Dr. Sunandana Chandra: What we do is we use drugs that target P-1 or PD-L1. And when you do that, it results in a T cell remaining active. And that can lead to what we call an anti-tumor immune response, which is essentially, the person's own immune system killing the cancer.
Kristie L. Kahl: We're currently looking at combining FDA approved drugs with new agents. Can you explain how these combinations might work in treating melanoma?
Dr. Sunandana Chandra: In general, FDA approved, targeted therapies as well as immunotherapies have been shown to be very effective in treating advanced melanoma. However, what happens is the melanoma tumor can develop what we call resistance mechanisms. So, the tumor has ways to kind of evade the effectiveness of these immunotherapy or targeted therapy drugs. And that can happen due to, you know, mutations in the tumor itself, it can happen due to changes in the environment around the tumor, which is known as the tumor microenvironment, or even changes in the host immune system or the patient's own immune system. And so there are a lot of options out there that are now being actively studied to try to address some of these resistance mechanisms to try to kind of improve upon what we already have.
Kristie L. Kahl: Can you discuss any of these regimens that maybe patients should be keeping an eye on?

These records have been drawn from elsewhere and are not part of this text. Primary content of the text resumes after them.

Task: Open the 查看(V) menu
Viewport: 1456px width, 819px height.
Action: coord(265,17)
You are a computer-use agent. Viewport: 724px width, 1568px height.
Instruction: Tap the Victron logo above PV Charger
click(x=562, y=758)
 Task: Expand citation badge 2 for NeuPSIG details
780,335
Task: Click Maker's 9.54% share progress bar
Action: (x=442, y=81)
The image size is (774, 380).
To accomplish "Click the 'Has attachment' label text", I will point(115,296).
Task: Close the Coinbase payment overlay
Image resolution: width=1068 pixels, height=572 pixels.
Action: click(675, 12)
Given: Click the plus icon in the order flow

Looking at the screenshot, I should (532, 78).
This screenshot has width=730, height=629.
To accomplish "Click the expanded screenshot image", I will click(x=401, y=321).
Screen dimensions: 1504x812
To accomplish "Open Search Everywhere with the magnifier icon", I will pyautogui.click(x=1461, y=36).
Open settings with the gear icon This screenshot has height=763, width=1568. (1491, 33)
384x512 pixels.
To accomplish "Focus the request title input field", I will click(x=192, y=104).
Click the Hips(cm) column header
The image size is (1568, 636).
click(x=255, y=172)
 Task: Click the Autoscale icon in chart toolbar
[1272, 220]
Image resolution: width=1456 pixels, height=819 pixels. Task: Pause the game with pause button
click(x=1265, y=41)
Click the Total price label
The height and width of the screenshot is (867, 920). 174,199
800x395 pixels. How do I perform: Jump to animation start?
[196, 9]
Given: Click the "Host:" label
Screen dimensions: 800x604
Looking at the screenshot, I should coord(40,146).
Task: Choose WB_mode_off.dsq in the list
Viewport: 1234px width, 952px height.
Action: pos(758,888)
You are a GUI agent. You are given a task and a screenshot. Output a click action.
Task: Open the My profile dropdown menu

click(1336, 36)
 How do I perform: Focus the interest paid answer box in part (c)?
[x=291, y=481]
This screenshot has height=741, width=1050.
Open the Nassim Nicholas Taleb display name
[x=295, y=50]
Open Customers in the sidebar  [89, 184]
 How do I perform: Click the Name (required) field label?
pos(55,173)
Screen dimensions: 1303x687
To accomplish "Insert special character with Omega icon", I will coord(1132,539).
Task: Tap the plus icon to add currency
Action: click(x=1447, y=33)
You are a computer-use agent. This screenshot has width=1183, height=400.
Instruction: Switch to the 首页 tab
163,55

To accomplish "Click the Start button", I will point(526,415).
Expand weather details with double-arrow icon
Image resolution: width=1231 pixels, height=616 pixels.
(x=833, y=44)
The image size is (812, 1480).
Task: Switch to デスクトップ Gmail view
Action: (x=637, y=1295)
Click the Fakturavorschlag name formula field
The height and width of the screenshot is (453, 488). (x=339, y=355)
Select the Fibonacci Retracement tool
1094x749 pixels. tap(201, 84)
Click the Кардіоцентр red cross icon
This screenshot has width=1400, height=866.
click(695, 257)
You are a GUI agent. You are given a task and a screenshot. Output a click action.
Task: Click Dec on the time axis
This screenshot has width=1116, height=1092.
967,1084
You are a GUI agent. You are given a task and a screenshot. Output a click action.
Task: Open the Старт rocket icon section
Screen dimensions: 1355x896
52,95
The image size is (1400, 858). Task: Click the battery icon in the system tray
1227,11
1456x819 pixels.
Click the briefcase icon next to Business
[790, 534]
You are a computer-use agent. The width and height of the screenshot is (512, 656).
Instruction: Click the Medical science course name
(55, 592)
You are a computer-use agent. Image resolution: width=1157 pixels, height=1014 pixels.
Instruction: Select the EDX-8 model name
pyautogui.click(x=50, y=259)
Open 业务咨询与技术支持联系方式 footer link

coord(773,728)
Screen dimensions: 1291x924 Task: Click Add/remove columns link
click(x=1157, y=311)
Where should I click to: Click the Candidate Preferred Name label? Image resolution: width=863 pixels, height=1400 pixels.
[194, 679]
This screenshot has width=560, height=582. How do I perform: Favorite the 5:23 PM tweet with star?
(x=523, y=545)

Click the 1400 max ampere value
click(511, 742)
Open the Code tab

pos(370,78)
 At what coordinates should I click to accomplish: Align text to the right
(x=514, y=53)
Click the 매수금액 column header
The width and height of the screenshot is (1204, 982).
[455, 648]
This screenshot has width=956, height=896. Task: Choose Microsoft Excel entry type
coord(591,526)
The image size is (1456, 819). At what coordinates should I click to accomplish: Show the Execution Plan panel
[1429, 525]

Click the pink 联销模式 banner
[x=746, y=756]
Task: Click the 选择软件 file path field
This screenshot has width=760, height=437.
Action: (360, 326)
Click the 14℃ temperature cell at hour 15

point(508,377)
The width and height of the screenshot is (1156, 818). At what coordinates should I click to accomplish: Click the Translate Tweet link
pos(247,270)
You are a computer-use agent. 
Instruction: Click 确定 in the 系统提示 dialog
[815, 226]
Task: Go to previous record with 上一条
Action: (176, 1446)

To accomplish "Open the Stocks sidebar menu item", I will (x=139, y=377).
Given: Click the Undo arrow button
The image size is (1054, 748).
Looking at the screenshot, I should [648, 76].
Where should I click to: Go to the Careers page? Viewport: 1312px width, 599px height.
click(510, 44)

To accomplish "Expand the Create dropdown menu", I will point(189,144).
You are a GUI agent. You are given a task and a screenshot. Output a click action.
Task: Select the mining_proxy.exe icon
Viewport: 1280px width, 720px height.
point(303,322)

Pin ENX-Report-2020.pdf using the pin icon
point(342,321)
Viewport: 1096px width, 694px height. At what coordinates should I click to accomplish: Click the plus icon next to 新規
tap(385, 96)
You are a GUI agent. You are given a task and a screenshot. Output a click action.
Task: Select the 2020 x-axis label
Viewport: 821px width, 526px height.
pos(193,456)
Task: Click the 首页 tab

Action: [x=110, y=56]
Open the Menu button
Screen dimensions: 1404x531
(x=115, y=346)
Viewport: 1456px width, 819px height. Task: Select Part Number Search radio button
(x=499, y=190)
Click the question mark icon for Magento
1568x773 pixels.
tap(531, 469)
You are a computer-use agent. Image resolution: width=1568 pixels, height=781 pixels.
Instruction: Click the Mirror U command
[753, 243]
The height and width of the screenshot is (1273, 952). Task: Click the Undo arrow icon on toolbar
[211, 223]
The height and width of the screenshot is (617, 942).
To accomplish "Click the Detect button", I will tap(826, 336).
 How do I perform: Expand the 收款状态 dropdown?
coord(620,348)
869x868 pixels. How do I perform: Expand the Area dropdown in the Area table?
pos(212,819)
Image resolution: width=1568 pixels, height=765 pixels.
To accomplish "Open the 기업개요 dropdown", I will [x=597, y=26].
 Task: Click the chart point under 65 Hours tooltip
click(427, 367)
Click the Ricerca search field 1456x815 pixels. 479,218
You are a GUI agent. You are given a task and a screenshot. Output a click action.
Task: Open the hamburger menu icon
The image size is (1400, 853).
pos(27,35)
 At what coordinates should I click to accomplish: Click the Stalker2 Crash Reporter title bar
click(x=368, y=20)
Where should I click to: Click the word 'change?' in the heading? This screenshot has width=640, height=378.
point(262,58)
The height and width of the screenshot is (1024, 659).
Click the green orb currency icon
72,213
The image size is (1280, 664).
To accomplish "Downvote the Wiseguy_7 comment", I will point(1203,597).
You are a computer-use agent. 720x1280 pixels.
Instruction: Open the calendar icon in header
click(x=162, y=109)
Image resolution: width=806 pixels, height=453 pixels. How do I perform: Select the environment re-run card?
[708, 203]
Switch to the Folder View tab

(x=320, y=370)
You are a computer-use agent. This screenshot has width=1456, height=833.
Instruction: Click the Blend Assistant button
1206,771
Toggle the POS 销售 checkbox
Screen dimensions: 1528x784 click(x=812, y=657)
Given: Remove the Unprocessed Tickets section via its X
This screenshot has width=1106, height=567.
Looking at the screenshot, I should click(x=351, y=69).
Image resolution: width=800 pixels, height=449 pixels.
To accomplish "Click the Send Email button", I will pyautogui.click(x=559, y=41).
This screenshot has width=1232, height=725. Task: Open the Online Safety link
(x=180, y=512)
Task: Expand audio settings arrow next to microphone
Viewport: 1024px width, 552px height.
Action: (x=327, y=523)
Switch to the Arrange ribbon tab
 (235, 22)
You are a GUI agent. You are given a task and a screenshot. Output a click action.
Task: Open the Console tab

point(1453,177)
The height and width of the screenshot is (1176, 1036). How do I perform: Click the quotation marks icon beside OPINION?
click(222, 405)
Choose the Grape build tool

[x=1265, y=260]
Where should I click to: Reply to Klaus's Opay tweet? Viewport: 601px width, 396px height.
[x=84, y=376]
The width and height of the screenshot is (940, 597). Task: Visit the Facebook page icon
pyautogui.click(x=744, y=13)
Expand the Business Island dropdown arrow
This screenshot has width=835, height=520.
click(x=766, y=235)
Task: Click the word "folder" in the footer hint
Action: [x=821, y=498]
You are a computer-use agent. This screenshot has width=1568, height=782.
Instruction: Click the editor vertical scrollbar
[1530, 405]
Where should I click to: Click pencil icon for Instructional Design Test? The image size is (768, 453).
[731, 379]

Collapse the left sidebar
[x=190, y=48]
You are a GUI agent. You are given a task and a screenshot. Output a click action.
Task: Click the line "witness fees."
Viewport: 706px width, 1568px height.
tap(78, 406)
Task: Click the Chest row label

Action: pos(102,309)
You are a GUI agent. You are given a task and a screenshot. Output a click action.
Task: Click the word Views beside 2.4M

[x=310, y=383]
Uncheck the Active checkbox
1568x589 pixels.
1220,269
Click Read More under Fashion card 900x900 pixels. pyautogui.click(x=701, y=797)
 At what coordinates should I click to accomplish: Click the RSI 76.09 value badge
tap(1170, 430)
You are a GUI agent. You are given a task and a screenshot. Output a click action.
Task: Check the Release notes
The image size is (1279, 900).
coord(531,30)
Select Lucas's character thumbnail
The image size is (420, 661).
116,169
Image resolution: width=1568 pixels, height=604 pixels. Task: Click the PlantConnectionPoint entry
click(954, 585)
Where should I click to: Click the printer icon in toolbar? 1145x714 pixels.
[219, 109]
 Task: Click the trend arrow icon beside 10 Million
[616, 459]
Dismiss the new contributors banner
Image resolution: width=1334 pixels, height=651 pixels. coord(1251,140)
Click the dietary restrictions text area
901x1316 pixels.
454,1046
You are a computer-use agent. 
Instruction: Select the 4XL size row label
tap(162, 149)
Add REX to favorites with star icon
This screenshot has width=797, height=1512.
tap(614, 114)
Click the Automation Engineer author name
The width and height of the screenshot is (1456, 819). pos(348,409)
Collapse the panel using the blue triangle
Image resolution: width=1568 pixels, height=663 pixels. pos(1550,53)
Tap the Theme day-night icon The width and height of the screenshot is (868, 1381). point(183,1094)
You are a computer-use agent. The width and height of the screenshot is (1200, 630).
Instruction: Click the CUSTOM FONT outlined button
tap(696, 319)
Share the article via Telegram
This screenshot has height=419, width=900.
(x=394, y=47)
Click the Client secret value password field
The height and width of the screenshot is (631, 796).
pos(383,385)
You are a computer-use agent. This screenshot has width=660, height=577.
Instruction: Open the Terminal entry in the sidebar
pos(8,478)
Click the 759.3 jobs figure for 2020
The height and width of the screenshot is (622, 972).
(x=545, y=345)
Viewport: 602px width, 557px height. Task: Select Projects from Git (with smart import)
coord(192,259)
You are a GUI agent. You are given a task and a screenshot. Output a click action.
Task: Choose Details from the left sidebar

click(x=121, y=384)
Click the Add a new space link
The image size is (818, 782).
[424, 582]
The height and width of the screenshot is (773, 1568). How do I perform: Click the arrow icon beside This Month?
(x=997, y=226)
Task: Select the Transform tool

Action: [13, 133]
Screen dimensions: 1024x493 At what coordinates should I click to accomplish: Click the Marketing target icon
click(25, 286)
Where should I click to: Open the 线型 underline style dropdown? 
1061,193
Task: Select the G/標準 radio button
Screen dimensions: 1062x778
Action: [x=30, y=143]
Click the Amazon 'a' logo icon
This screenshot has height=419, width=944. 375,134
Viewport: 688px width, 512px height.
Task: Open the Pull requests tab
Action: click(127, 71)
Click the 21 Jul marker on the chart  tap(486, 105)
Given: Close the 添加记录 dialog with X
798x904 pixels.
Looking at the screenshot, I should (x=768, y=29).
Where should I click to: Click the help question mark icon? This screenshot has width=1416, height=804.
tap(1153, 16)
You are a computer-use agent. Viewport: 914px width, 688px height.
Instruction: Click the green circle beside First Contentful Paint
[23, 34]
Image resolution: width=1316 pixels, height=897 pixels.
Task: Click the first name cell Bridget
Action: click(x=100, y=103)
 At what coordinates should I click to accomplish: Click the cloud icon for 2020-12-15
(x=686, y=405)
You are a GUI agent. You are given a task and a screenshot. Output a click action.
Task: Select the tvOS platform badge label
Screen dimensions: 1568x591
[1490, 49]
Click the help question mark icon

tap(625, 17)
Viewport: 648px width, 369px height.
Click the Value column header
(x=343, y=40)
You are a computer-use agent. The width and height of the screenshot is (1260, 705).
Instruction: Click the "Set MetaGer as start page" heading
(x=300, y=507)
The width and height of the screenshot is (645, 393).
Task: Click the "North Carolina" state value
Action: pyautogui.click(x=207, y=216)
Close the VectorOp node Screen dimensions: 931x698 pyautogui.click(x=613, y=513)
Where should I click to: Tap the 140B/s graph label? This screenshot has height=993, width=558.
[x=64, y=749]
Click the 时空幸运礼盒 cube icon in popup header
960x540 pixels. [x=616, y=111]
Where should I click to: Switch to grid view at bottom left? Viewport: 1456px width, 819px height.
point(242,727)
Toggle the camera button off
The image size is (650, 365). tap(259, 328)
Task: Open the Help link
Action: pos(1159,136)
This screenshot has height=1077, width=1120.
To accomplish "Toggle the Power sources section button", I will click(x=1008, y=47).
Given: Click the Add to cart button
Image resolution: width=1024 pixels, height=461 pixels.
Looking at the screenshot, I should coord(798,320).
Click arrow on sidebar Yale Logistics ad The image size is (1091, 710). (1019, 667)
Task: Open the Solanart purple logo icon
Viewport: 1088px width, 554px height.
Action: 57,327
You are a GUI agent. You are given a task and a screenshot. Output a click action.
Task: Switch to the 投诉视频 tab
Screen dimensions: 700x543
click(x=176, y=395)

Dr. Sunandana Chandra: So some of the therapies that are being actively studied or have shown promise already include what's known as adoptive T-cell therapy, or TIL therapy, which stands for tumor infiltrating lymphocytes. We're also actively studying drugs that target proteins such as LAG3, TIGIT, or drugs that we call immunomodulators, which is kind of a fancy way of saying that we're using these additional drugs to further affect the immune system. And these immunomodulator drugs that are being actively studied are drugs known as toll-like receptor 9 and STING agonists and even less toxic variants of an older drug called IL-2. And basically, all of these drugs are looking at ways of trying to affect our immune system and being able to better kill the cancer.